## start Dataset extract

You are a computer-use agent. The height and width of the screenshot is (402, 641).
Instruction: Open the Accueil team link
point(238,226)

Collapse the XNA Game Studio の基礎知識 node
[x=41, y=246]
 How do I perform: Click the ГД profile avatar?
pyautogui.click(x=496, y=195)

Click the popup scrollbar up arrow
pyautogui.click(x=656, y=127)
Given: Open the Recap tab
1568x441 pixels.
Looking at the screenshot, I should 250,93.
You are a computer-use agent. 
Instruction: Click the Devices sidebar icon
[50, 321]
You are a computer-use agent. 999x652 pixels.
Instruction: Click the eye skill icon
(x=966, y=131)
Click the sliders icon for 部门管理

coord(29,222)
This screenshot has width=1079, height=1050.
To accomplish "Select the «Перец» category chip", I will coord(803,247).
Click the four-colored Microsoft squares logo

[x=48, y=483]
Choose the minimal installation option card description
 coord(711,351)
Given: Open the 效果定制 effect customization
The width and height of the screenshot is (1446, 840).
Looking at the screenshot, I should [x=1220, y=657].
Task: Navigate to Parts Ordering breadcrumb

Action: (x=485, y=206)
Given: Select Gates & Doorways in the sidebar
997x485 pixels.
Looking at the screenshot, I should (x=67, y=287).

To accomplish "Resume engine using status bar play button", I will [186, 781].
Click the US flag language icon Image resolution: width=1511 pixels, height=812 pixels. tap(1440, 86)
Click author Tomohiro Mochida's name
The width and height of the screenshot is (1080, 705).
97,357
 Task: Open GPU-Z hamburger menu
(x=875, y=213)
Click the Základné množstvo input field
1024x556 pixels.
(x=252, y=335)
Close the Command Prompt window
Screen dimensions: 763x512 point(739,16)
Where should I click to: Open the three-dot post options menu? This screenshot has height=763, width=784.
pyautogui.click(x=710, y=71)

## end Dataset extract

Rewrite the stretch of lines from the line containing "How do I perform: Click" through the line containing "coord(711,351)", swapping "icon" for "button" and leaving everything else unchanged.

Output below =>
 How do I perform: Click the ГД profile avatar?
pyautogui.click(x=496, y=195)

Click the popup scrollbar up arrow
pyautogui.click(x=656, y=127)
Given: Open the Recap tab
1568x441 pixels.
Looking at the screenshot, I should 250,93.
You are a computer-use agent. 
Instruction: Click the Devices sidebar button
[50, 321]
You are a computer-use agent. 999x652 pixels.
Instruction: Click the eye skill button
(x=966, y=131)
Click the sliders button for 部门管理

coord(29,222)
This screenshot has width=1079, height=1050.
To accomplish "Select the «Перец» category chip", I will coord(803,247).
Click the four-colored Microsoft squares logo

[x=48, y=483]
Choose the minimal installation option card description
 coord(711,351)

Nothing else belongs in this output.